2. **Get rid of the $\frac{3}{5}$:** Right now, we have $\frac{3}{5}$ plus something that has 'k' in it. To get the 'k' part alone, we need to take away $\frac{3}{5}$ from both sides. It's like having a scale; if you take something from one side, you have to take the same amount from the other side to keep it balanced!
So, we do:
$\frac{3}{5} - \frac{2}{3} k - \frac{3}{5} = 1 - \frac{3}{5}$
This leaves us with:
$-\frac{2}{3} k = 1 - \frac{3}{5}$

3. **Calculate $1 - \frac{3}{5}$:** To subtract these, we need to make the '1' into a fraction with a denominator of 5. $1 = \frac{5}{5}$.
So, $1 - \frac{3}{5} = \frac{5}{5} - \frac{3}{5} = \frac{2}{5}$.
Now our puzzle looks like this:
$-\frac{2}{3} k = \frac{2}{5}$

4. **Get 'k' completely alone:** We have $-\frac{2}{3}$ multiplied by 'k'. To undo multiplication, we do division! Dividing by a fraction is the same as multiplying by its "flip" (which we call the reciprocal).
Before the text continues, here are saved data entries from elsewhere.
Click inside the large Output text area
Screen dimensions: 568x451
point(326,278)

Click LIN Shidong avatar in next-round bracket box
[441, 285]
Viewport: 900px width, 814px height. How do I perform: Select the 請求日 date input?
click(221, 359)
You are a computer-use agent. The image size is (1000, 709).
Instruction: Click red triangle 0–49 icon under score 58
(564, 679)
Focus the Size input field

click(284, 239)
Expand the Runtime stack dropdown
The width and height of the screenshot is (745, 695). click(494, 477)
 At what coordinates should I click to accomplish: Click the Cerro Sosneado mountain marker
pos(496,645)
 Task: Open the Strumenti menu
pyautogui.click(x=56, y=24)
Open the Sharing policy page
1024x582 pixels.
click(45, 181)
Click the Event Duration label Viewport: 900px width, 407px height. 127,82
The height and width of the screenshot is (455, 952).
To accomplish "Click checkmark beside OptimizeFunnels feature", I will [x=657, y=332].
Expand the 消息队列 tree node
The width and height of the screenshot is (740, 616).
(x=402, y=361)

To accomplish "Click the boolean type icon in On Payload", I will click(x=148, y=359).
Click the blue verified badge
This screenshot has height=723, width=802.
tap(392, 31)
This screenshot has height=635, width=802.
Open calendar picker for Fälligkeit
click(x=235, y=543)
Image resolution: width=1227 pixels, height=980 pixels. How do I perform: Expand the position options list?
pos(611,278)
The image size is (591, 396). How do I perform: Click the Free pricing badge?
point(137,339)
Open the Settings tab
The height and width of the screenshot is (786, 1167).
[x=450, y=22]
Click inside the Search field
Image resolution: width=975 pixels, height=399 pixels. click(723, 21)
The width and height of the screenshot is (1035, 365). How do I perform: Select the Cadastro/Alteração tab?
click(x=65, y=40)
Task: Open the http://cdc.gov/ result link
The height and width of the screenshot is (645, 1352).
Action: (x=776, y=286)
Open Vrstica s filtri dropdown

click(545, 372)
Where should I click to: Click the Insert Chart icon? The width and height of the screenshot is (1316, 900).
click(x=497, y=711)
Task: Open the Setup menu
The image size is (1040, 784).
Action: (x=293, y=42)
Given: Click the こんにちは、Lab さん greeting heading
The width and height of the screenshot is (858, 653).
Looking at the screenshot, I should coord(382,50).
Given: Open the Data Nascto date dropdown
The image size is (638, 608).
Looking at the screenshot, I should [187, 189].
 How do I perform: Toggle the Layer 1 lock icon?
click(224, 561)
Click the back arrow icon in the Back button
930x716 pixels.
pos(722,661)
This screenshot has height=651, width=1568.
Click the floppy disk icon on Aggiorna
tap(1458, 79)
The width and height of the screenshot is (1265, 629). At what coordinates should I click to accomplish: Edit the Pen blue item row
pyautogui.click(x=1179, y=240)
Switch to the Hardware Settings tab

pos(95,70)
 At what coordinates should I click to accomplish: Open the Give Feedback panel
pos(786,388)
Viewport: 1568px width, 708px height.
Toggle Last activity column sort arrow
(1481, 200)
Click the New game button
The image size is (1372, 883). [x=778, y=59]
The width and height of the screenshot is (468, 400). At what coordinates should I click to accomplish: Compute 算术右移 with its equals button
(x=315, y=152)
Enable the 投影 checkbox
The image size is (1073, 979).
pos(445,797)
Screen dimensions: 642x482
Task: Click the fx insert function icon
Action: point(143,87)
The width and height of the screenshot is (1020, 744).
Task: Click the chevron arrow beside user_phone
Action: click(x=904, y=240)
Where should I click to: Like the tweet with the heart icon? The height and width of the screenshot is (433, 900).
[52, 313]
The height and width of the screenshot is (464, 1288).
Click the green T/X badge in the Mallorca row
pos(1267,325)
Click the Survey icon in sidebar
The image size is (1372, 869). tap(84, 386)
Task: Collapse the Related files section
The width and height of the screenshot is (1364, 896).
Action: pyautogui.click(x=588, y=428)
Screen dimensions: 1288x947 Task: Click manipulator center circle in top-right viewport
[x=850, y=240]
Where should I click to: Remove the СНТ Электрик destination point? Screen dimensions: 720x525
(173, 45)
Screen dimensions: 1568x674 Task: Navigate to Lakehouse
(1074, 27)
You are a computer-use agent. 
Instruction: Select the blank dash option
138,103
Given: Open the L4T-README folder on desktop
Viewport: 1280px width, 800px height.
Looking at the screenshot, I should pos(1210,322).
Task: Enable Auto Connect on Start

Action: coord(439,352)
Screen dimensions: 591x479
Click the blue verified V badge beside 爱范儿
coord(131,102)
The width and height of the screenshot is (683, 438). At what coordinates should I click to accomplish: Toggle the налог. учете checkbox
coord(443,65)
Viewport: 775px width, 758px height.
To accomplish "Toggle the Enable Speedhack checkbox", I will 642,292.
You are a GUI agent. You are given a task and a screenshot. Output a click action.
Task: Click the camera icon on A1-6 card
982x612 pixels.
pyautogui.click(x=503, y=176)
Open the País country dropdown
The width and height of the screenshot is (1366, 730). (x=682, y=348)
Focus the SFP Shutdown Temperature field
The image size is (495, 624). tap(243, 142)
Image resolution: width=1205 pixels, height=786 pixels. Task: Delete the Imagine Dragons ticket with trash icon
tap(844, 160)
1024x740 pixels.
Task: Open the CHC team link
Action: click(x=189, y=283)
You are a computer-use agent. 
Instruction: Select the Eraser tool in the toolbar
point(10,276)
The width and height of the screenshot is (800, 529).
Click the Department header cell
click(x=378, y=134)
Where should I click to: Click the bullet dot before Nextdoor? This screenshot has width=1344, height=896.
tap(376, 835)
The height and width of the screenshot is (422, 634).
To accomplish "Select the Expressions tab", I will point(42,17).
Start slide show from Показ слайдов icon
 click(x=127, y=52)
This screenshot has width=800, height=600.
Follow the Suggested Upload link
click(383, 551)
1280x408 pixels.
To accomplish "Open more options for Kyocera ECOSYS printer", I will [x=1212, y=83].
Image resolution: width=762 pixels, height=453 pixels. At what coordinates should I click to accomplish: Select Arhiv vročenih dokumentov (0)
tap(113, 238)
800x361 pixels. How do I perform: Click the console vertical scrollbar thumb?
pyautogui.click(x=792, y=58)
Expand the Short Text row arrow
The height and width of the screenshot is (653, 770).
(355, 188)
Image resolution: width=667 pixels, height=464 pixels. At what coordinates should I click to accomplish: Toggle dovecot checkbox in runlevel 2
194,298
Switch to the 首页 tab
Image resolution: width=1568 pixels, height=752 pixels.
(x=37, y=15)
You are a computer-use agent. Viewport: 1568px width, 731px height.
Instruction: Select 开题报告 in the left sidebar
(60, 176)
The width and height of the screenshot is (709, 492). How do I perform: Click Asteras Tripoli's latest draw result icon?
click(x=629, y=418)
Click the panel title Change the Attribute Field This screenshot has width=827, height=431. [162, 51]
The flip of $-\frac{2}{3}$ is $-\frac{3}{2}$.
So, we multiply both sides by $-\frac{3}{2}$:
$k = \frac{2}{5} \times (-\frac{3}{2})$

5. **Multiply the fractions:**
$k = -\frac{2 \times 3}{5 \times 2}$
$k = -\frac{6}{10}$

6. **Simplify the answer:** We can make this fraction simpler by dividing both the top and bottom by their greatest common factor, which is 2.
$k = -\frac{6 \div 2}{10 \div 2}$
$k = -\frac{3}{5}$

**Let's check our answer!**
We found $k = -\frac{3}{5}$. Let's put it back into the original math sentence:
$\frac{3}{5} - \frac{2}{3} k = 1$
$\frac{3}{5} - \frac{2}{3} (-\frac{3}{5}) = 1$
First, multiply $\frac{2}{3} \times (-\frac{3}{5})$:
$\frac{2}{3} \times (-\frac{3}{5}) = -\frac{2 \times 3}{3 \times 5} = -\frac{6}{15}$
We can simplify $-\frac{6}{15}$ by dividing by 3: $-\frac{2}{5}$.
So the sentence becomes:
$\frac{3}{5} - (-\frac{2}{5}) = 1$
Subtracting a negative number is the same as adding a positive number:
$\frac{3}{5} + \frac{2}{5} = 1$
$\frac{5}{5} = 1$
$1 = 1$
It works! Our answer is correct!

Alternative answer

Answer: $k = -\frac{3}{5}$

Explain
This is a question about <solving an equation with fractions and one variable>. The solving step is:

First, we want to get the part with 'k' all by itself on one side.
So, we'll take the $\frac{3}{5}$ away from both sides of the equation.
$\frac{3}{5} - \frac{2}{3} k - \frac{3}{5} = 1 - \frac{3}{5}$
This leaves us with:
$-\frac{2}{3} k = 1 - \frac{3}{5}$

Next, let's figure out what $1 - \frac{3}{5}$ is. We can think of $1$ as $\frac{5}{5}$.
So, $1 - \frac{3}{5} = \frac{5}{5} - \frac{3}{5} = \frac{2}{5}$.
Now our equation looks like this:
$-\frac{2}{3} k = \frac{2}{5}$

To find what 'k' is, we need to get rid of the $-\frac{2}{3}$ that's multiplied by it. We can do this by multiplying both sides by the "flip" (reciprocal) of $-\frac{2}{3}$, which is $-\frac{3}{2}$.
$(-\frac{3}{2}) \times (-\frac{2}{3} k) = (-\frac{3}{2}) \times (\frac{2}{5})$
On the left side, the $-\frac{3}{2}$ and $-\frac{2}{3}$ cancel each other out, leaving just 'k'.
On the right side, we multiply the tops and the bottoms:
$k = \frac{-3 \times 2}{2 \times 5} = \frac{-6}{10}$

Finally, we can simplify the fraction $\frac{-6}{10}$ by dividing both the top and bottom by 2.
$k = -\frac{6 \div 2}{10 \div 2} = -\frac{3}{5}$

To check our answer, we put $k = -\frac{3}{5}$ back into the original equation:
$\frac{3}{5} - \frac{2}{3} (-\frac{3}{5}) = 1$
$\frac{3}{5} - (-\frac{2 \times 3}{3 \times 5}) = 1$
$\frac{3}{5} - (-\frac{6}{15}) = 1$ (We can simplify $\frac{6}{15}$ to $\frac{2}{5}$ by dividing by 3)
$\frac{3}{5} - (-\frac{2}{5}) = 1$
$\frac{3}{5} + \frac{2}{5} = 1$
$\frac{3+2}{5} = 1$
$\frac{5}{5} = 1$
$1 = 1$
It works! So $k = -\frac{3}{5}$ is the correct answer!